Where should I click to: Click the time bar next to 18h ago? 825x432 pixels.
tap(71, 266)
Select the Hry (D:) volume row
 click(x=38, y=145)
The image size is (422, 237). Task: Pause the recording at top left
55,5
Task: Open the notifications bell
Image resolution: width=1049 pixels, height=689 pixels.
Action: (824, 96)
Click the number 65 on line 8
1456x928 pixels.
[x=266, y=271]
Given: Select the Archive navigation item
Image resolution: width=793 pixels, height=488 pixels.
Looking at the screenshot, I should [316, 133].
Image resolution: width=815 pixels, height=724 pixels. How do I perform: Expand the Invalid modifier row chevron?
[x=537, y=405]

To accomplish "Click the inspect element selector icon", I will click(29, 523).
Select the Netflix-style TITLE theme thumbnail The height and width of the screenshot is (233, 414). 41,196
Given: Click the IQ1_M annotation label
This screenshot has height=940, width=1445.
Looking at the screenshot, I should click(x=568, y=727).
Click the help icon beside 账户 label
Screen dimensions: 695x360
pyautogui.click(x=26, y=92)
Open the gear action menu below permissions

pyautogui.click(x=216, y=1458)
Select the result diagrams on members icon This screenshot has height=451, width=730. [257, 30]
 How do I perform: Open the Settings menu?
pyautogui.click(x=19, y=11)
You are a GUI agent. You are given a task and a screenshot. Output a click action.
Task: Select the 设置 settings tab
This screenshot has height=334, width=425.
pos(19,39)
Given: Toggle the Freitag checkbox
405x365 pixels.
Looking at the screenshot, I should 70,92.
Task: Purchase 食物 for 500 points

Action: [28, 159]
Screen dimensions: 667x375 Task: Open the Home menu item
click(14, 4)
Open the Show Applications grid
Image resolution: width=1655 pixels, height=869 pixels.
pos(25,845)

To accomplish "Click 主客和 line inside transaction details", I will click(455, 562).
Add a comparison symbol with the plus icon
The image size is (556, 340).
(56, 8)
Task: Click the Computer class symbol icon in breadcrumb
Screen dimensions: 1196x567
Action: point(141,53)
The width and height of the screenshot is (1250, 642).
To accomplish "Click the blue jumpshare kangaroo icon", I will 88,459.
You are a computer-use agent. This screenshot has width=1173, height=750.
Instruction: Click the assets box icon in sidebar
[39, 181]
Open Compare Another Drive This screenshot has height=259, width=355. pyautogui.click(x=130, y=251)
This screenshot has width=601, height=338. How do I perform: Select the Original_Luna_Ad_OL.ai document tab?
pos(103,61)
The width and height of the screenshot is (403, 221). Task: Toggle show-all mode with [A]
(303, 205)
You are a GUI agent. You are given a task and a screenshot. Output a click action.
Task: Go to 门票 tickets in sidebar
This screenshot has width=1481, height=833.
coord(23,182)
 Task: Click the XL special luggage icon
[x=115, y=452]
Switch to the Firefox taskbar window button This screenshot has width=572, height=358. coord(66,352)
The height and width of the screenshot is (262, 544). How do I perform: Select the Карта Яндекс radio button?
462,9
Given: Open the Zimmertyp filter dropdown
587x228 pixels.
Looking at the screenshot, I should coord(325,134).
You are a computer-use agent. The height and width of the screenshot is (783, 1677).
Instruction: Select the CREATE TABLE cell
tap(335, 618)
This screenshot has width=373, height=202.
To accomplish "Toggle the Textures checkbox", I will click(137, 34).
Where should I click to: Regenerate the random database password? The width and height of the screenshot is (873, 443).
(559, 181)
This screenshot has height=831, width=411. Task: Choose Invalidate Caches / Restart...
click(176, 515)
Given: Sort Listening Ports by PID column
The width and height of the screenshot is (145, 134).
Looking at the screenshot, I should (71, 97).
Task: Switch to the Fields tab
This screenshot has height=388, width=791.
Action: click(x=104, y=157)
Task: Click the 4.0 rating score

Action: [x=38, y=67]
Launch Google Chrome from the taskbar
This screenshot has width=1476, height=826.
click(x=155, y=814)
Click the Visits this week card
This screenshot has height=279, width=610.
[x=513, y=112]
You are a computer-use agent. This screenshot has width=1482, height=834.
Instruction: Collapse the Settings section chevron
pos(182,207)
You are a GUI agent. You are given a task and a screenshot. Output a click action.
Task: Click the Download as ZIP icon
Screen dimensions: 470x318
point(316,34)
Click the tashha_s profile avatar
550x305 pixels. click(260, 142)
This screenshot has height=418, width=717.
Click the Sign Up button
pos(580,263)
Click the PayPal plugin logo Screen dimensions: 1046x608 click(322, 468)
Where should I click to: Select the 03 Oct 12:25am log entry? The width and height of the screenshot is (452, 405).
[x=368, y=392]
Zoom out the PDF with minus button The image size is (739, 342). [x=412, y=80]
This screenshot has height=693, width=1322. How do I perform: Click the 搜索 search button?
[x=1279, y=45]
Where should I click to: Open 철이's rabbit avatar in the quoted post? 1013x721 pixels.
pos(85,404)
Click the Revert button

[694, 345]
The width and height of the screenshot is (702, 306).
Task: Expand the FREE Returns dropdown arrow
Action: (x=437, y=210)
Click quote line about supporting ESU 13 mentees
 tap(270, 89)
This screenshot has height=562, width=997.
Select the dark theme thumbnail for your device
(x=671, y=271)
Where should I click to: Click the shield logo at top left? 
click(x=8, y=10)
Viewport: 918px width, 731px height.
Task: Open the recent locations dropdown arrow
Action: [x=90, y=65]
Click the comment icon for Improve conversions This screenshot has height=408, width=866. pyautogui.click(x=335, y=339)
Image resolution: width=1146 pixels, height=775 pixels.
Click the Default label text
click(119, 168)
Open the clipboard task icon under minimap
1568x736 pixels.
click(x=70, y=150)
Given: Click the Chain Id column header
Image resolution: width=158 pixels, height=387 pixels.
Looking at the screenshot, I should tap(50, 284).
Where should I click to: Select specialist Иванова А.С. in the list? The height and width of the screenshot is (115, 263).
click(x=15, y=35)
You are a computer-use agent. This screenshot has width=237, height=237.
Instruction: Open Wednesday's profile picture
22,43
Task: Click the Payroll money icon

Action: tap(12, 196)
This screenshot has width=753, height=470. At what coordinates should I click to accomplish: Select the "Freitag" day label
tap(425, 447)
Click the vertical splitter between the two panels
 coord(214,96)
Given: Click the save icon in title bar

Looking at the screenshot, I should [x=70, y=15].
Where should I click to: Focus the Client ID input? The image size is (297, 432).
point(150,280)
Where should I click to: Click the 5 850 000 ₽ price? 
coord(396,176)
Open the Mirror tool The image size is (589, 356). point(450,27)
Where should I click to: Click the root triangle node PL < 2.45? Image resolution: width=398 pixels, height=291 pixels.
┄┄┄┄┄┄┄┄┄┄┄┄┄┄┄┄┄┄┄┄
▸ **Required work**: Can you format every line of the listing above as a numbered list, leaving out the blank lines?

▸ **Written response**:
1. Where should I click to: Click the time bar next to 18h ago? 825x432 pixels.
2. tap(71, 266)
3. Select the Hry (D:) volume row
4.  click(x=38, y=145)
5. The image size is (422, 237). Task: Pause the recording at top left
6. 55,5
7. Task: Open the notifications bell
8. Image resolution: width=1049 pixels, height=689 pixels.
9. Action: (824, 96)
10. Click the number 65 on line 8
11. 1456x928 pixels.
12. [x=266, y=271]
13. Given: Select the Archive navigation item
14. Image resolution: width=793 pixels, height=488 pixels.
15. Looking at the screenshot, I should [316, 133].
16. Image resolution: width=815 pixels, height=724 pixels. How do I perform: Expand the Invalid modifier row chevron?
17. [x=537, y=405]
18. To accomplish "Click the inspect element selector icon", I will click(29, 523).
19. Select the Netflix-style TITLE theme thumbnail The height and width of the screenshot is (233, 414). 41,196
20. Given: Click the IQ1_M annotation label
21. This screenshot has height=940, width=1445.
22. Looking at the screenshot, I should click(x=568, y=727).
23. Click the help icon beside 账户 label
24. Screen dimensions: 695x360
25. pyautogui.click(x=26, y=92)
26. Open the gear action menu below permissions
27. pyautogui.click(x=216, y=1458)
28. Select the result diagrams on members icon This screenshot has height=451, width=730. [257, 30]
29.  How do I perform: Open the Settings menu?
30. pyautogui.click(x=19, y=11)
31. You are a GUI agent. You are given a task and a screenshot. Output a click action.
32. Task: Select the 设置 settings tab
33. This screenshot has height=334, width=425.
34. pos(19,39)
35. Given: Toggle the Freitag checkbox
36. 405x365 pixels.
37. Looking at the screenshot, I should 70,92.
38. Task: Purchase 食物 for 500 points
39. Action: [28, 159]
40. Screen dimensions: 667x375 Task: Open the Home menu item
41. click(14, 4)
42. Open the Show Applications grid
43. Image resolution: width=1655 pixels, height=869 pixels.
44. pos(25,845)
45. To accomplish "Click 主客和 line inside transaction details", I will click(455, 562).
46. Add a comparison symbol with the plus icon
47. The image size is (556, 340).
48. (56, 8)
49. Task: Click the Computer class symbol icon in breadcrumb
50. Screen dimensions: 1196x567
51. Action: point(141,53)
52. The width and height of the screenshot is (1250, 642).
53. To accomplish "Click the blue jumpshare kangaroo icon", I will 88,459.
54. You are a computer-use agent. This screenshot has width=1173, height=750.
55. Instruction: Click the assets box icon in sidebar
56. [39, 181]
57. Open Compare Another Drive This screenshot has height=259, width=355. pyautogui.click(x=130, y=251)
58. This screenshot has width=601, height=338. How do I perform: Select the Original_Luna_Ad_OL.ai document tab?
59. pos(103,61)
60. The width and height of the screenshot is (403, 221). Task: Toggle show-all mode with [A]
61. (303, 205)
62. You are a GUI agent. You are given a task and a screenshot. Output a click action.
63. Task: Go to 门票 tickets in sidebar
64. This screenshot has width=1481, height=833.
65. coord(23,182)
66.  Task: Click the XL special luggage icon
67. [x=115, y=452]
68. Switch to the Firefox taskbar window button This screenshot has width=572, height=358. coord(66,352)
69. The height and width of the screenshot is (262, 544). How do I perform: Select the Карта Яндекс radio button?
70. 462,9
71. Given: Open the Zimmertyp filter dropdown
72. 587x228 pixels.
73. Looking at the screenshot, I should coord(325,134).
74. You are a computer-use agent. The height and width of the screenshot is (783, 1677).
75. Instruction: Select the CREATE TABLE cell
76. tap(335, 618)
77. This screenshot has width=373, height=202.
78. To accomplish "Toggle the Textures checkbox", I will click(137, 34).
79. Where should I click to: Regenerate the random database password? The width and height of the screenshot is (873, 443).
80. (559, 181)
81. This screenshot has height=831, width=411. Task: Choose Invalidate Caches / Restart...
82. click(176, 515)
83. Given: Sort Listening Ports by PID column
84. The width and height of the screenshot is (145, 134).
85. Looking at the screenshot, I should (71, 97).
86. Task: Switch to the Fields tab
87. This screenshot has height=388, width=791.
88. Action: click(x=104, y=157)
89. Task: Click the 4.0 rating score
90. Action: [x=38, y=67]
91. Launch Google Chrome from the taskbar
92. This screenshot has width=1476, height=826.
93. click(x=155, y=814)
94. Click the Visits this week card
95. This screenshot has height=279, width=610.
96. [x=513, y=112]
97. You are a computer-use agent. This screenshot has width=1482, height=834.
98. Instruction: Collapse the Settings section chevron
99. pos(182,207)
100. You are a GUI agent. You are given a task and a screenshot. Output a click action.
101. Task: Click the Download as ZIP icon
102. Screen dimensions: 470x318
103. point(316,34)
104. Click the tashha_s profile avatar
105. 550x305 pixels. click(260, 142)
106. This screenshot has height=418, width=717.
107. Click the Sign Up button
108. pos(580,263)
109. Click the PayPal plugin logo Screen dimensions: 1046x608 click(322, 468)
110. Where should I click to: Select the 03 Oct 12:25am log entry? The width and height of the screenshot is (452, 405).
111. [x=368, y=392]
112. Zoom out the PDF with minus button The image size is (739, 342). [x=412, y=80]
113. This screenshot has height=693, width=1322. How do I perform: Click the 搜索 search button?
114. [x=1279, y=45]
115. Where should I click to: Open 철이's rabbit avatar in the quoted post? 1013x721 pixels.
116. pos(85,404)
117. Click the Revert button
118. [694, 345]
119. The width and height of the screenshot is (702, 306).
120. Task: Expand the FREE Returns dropdown arrow
121. Action: (x=437, y=210)
122. Click quote line about supporting ESU 13 mentees
123.  tap(270, 89)
124. This screenshot has height=562, width=997.
125. Select the dark theme thumbnail for your device
126. (x=671, y=271)
127. Where should I click to: Click the shield logo at top left? 
128. click(x=8, y=10)
129. Viewport: 918px width, 731px height.
130. Task: Open the recent locations dropdown arrow
131. Action: [x=90, y=65]
132. Click the comment icon for Improve conversions This screenshot has height=408, width=866. pyautogui.click(x=335, y=339)
133. Image resolution: width=1146 pixels, height=775 pixels.
134. Click the Default label text
135. click(119, 168)
136. Open the clipboard task icon under minimap
137. 1568x736 pixels.
138. click(x=70, y=150)
139. Given: Click the Chain Id column header
140. Image resolution: width=158 pixels, height=387 pixels.
141. Looking at the screenshot, I should tap(50, 284).
142. Where should I click to: Select specialist Иванова А.С. in the list? The height and width of the screenshot is (115, 263).
143. click(x=15, y=35)
144. You are a computer-use agent. This screenshot has width=237, height=237.
145. Instruction: Open Wednesday's profile picture
146. 22,43
147. Task: Click the Payroll money icon
148. Action: tap(12, 196)
149. This screenshot has width=753, height=470. At what coordinates should I click to accomplish: Select the "Freitag" day label
150. tap(425, 447)
151. Click the vertical splitter between the two panels
152.  coord(214,96)
153. Given: Click the save icon in title bar
154. Looking at the screenshot, I should [x=70, y=15].
155. Where should I click to: Focus the Client ID input? The image size is (297, 432).
156. point(150,280)
157. Where should I click to: Click the 5 850 000 ₽ price? 
158. coord(396,176)
159. Open the Mirror tool The image size is (589, 356). point(450,27)
160. Where should I click to: Click the root triangle node PL < 2.45? Image resolution: width=398 pixels, height=291 pixels.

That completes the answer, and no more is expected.